In the 1995 federal budget, the federal government announced the creation of a block funding program called the Canada Health and Social Transfer (CHST). Federal transfers under CAP and EPF were merged into a single block consisting of cash payments and tax points beginning in 1996-97. The CHST is not based on provincial spending on social assistance, health or post-secondary education, and the provinces are not required to spend the money transferred to them under the CHST in these areas. The provinces are required, however, to respect the principles of the Canada Health Act and to provide social assistance without imposing a minimum residency requirement.

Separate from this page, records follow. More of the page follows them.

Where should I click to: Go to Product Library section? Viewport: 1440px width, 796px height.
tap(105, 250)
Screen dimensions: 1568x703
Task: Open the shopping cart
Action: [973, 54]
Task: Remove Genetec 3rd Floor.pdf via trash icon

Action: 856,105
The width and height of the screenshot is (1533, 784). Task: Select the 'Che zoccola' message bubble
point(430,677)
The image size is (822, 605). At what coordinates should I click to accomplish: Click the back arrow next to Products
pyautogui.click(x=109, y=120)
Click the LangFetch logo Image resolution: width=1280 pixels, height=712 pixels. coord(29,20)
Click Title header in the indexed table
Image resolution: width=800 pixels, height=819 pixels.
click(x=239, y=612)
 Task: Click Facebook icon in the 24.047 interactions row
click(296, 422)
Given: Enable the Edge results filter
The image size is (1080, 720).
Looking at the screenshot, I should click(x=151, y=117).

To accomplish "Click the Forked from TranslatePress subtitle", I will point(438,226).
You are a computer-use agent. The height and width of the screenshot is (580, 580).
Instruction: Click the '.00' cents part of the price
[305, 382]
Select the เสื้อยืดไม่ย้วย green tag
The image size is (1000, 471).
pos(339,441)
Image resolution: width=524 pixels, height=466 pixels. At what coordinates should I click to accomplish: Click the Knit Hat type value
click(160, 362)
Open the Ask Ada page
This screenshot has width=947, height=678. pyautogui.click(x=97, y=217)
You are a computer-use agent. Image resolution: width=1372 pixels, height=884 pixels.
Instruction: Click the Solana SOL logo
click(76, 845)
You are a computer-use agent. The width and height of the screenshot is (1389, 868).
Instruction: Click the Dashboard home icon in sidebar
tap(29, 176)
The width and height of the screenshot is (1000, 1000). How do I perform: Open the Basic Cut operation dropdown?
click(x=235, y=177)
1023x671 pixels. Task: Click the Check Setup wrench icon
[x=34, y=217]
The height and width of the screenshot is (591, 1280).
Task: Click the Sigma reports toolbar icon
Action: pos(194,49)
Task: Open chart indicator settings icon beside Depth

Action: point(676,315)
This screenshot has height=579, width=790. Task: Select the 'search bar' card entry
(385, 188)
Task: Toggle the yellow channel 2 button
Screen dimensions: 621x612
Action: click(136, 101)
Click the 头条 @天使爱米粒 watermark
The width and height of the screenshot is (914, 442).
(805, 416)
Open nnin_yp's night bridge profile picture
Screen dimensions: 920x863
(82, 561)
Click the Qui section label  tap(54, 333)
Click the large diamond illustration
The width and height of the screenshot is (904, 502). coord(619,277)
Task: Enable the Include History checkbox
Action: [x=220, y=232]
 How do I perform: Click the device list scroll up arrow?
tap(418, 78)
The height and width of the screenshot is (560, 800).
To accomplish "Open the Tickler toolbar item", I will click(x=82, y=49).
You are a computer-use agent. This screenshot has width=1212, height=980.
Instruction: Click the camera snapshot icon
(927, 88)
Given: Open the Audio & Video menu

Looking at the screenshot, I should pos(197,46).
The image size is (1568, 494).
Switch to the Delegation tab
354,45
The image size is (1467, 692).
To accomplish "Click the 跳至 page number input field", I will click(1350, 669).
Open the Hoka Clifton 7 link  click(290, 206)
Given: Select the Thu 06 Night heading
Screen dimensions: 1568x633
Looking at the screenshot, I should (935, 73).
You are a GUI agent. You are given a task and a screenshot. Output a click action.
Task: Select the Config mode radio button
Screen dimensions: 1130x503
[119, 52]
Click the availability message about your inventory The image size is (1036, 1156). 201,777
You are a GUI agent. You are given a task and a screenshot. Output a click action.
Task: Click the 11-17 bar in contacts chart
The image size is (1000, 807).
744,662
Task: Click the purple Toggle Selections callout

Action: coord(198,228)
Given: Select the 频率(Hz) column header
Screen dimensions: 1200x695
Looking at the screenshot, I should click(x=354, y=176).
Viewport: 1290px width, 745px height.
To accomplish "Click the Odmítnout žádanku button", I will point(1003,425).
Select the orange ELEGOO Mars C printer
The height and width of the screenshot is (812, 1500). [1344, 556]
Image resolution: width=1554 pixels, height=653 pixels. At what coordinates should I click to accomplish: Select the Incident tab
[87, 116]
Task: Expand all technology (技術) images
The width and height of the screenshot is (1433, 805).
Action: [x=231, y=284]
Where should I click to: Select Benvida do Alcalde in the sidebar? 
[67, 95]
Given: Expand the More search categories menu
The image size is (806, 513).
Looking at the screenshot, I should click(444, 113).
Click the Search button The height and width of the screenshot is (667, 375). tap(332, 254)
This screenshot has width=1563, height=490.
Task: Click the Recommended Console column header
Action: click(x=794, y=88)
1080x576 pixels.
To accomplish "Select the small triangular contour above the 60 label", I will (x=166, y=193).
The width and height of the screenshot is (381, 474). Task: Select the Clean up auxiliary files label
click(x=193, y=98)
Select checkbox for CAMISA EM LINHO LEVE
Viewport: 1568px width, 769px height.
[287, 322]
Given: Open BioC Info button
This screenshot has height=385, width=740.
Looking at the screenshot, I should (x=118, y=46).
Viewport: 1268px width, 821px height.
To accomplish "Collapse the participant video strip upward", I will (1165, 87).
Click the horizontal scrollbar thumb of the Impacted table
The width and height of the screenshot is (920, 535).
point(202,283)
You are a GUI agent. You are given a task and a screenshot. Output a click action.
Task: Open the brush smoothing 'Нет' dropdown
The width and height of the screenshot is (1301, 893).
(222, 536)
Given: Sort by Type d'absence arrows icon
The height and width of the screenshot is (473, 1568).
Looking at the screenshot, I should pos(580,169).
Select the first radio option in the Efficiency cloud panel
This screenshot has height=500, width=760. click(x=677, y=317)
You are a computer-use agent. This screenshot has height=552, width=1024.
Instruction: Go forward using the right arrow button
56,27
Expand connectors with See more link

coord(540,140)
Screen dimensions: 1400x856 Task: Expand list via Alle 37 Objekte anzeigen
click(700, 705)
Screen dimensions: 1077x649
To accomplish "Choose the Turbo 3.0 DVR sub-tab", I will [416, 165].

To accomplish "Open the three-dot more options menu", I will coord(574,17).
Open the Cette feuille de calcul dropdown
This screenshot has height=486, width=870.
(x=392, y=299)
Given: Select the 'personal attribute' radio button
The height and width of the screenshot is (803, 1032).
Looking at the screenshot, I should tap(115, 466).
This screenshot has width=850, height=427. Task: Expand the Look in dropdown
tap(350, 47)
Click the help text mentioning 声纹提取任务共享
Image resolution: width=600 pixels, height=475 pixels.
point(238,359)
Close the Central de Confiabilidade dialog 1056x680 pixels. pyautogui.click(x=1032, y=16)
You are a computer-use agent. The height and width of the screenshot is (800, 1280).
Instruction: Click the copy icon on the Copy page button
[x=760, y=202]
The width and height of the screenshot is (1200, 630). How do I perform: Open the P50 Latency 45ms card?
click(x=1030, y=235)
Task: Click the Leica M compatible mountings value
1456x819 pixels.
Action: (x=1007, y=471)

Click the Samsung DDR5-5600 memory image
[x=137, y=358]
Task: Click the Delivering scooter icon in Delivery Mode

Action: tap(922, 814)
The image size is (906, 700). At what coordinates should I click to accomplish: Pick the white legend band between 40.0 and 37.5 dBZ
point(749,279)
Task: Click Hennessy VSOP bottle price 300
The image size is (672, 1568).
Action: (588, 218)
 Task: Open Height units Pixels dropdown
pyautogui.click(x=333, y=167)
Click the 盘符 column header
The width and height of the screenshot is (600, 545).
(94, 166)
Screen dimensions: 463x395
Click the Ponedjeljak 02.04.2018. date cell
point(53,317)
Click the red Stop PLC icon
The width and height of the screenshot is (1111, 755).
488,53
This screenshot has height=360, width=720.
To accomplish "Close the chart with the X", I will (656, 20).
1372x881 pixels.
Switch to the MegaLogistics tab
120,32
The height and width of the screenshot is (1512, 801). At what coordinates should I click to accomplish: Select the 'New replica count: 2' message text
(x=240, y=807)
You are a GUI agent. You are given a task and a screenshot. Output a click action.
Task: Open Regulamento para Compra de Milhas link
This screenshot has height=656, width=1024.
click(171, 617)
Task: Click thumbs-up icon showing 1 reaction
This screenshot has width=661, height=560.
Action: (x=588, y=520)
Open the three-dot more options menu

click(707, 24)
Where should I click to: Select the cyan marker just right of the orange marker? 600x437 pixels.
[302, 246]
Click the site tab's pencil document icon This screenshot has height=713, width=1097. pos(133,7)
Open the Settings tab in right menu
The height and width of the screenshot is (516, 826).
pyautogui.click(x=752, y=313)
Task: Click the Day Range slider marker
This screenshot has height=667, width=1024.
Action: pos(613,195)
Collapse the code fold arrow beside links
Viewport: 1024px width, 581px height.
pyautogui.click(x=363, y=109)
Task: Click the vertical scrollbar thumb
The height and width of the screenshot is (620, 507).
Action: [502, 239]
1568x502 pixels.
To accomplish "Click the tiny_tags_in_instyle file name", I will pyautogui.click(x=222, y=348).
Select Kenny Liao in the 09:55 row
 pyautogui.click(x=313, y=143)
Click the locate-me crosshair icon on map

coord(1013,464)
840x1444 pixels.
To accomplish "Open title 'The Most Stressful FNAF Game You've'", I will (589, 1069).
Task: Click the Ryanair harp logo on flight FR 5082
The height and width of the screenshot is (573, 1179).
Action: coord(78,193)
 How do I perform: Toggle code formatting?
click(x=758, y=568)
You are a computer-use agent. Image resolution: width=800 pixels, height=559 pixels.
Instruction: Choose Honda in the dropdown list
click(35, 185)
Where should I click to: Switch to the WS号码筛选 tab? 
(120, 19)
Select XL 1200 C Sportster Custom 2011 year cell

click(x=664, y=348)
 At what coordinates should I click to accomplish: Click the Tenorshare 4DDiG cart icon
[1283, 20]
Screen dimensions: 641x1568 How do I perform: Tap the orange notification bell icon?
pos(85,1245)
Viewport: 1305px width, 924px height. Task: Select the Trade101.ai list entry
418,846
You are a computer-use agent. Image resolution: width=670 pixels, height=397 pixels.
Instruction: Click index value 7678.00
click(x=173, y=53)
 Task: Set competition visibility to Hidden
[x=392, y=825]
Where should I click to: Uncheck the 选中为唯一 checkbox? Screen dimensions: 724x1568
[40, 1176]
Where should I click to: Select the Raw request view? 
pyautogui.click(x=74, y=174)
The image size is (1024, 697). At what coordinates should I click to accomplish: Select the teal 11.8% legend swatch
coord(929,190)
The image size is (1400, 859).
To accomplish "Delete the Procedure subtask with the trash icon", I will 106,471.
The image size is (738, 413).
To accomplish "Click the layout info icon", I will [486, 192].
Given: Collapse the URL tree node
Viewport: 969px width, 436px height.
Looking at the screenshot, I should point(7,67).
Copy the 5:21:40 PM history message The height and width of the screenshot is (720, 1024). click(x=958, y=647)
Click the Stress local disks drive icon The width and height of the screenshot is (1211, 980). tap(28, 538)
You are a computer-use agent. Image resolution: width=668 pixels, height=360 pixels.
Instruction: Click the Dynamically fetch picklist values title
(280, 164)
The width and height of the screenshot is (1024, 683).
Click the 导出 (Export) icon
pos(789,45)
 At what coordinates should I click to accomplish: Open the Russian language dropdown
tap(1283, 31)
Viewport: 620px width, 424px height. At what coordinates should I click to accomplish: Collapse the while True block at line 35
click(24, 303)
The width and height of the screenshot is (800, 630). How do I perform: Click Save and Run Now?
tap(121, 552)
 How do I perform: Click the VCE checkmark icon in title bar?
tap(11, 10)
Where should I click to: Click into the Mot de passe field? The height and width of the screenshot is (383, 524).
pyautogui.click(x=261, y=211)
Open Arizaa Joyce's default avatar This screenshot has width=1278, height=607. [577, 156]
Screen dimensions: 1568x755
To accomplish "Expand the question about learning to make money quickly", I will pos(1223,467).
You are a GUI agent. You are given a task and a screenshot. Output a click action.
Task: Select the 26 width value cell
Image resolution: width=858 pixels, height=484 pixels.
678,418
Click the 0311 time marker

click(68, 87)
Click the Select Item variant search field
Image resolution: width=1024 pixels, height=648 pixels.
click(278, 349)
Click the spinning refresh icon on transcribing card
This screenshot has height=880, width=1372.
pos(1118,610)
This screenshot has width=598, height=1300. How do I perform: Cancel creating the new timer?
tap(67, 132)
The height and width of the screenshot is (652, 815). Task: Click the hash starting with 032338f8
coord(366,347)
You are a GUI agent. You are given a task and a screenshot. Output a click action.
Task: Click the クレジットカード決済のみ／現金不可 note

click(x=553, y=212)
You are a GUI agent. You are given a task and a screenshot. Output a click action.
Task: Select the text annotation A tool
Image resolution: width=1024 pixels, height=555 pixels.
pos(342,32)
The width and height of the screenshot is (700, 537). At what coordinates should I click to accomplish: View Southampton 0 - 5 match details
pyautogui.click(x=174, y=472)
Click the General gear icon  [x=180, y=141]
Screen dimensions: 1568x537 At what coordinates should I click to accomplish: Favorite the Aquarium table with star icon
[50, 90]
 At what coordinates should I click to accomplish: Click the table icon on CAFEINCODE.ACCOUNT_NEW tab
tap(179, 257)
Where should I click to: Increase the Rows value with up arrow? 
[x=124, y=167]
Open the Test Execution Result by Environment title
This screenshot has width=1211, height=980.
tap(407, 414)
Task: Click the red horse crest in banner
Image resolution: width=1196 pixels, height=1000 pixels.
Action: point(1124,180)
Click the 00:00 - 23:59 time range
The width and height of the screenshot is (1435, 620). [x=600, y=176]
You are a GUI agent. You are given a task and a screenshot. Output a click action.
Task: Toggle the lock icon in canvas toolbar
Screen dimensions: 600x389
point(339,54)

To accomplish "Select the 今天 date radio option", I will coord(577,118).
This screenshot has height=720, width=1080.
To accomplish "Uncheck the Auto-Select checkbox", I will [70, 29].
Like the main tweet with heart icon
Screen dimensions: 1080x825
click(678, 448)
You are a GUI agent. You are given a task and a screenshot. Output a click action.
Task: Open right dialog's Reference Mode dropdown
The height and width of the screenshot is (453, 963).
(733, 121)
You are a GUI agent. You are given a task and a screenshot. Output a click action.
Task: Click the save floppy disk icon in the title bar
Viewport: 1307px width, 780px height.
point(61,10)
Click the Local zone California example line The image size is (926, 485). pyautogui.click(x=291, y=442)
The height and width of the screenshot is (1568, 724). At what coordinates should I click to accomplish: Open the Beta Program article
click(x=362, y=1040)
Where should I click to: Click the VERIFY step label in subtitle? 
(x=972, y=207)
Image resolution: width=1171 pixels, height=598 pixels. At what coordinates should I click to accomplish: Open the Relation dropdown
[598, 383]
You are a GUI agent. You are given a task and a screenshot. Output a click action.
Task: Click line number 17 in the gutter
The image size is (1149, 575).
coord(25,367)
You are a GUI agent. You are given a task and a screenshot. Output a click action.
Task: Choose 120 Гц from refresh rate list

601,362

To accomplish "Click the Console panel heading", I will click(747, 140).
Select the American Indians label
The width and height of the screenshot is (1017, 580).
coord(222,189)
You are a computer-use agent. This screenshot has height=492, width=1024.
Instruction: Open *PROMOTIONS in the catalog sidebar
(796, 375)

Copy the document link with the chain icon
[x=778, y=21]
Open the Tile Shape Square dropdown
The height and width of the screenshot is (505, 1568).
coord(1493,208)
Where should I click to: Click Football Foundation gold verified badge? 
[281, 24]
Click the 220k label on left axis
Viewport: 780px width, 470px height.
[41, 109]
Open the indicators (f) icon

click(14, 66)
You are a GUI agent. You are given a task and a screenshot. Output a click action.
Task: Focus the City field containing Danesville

The 1995 budget set CHST entitlements (cash and tax points) at $26.9 billion for 1996-97 and $25.1 billion for 1997-98. The 1996 federal budget established CHST funding to the year 2002-03. Among other things, the total CHST entitlements were to be maintained at $25.1 billion for the first two years then grow for the remaining period. Because the cash portion of the transfer will decrease as the value of the tax point component increases, within a decade the federal government would have been paying no cash to some provinces. In this situation it would have been difficult for the federal government to say that it had the right to be involved in the contents of programs for which it was not paying any cash. Consequently, the budget established an $11 billion cash floor in each of the five years, thereby guaranteeing a federal cash transfer of at least $11 billion.

Bill C-28 would amend the Federal-Provincial Fiscal Arrangements Act as it relates to the CHST by raising the cash floor from the present $11 billion to $12.5 billion. Under the current law, the total CHST entitlement, including both cash and tax point transfers is $25.1 billion. Of that total, $13.5 billion takes the form of tax points; the balance is made up of a cash transfer. The tax point transfer would not be affected by the amendment.

Officials from the Department of Finance noted that increasing the cash floor to $12.5 billion would translate into an additional federal expenditure of $900 million under the CHST this year and a $7 billion cash increase over the entire period covered by the CHST.

The committee notes that the cash floor is significant because it ensures that the federal government will continue to contribute actual dollars to the provinces and thereby exercise some influence over healthcare through the Canada Health Act. The trend shows that, without a cash floor, the federal component of the CHST for several provinces would eventually consist of tax points only.

The committee also notes that the amount of federal cash transferred over the seven year period from 1997-98 to 2002-03 under the CHST will increase in all provinces and territories. Over time, however, the cash portion of the total CHST package will decline somewhat for some provinces as the tax component increases. For some provinces, however, a tax point transfer is of lesser value than a cash transfer. According to the evidence received by the committee, a tax point is worth $17 per capita per tax point in Newfoundland before the equalization program is taken into account; after equalization is factored in, it is worth about $21 per capita.

Increasing the cash floor is important in ensuring that more federal cash will be available to the provinces under the CHST. However, the committee has grave concerns about the deterioration of the health care system in Canada. The committee notes that the federal government has no control over how the provinces and territories spend their CHST entitlements and as the tax point component of the program increases, the amount of federal influence over the direction of health care is reduced. While increasing the cash floor goes some way toward ensuring that the provinces continue respect the principles of the Canada Health Act, it does not ensure that there will be an improvement in the quality of health care.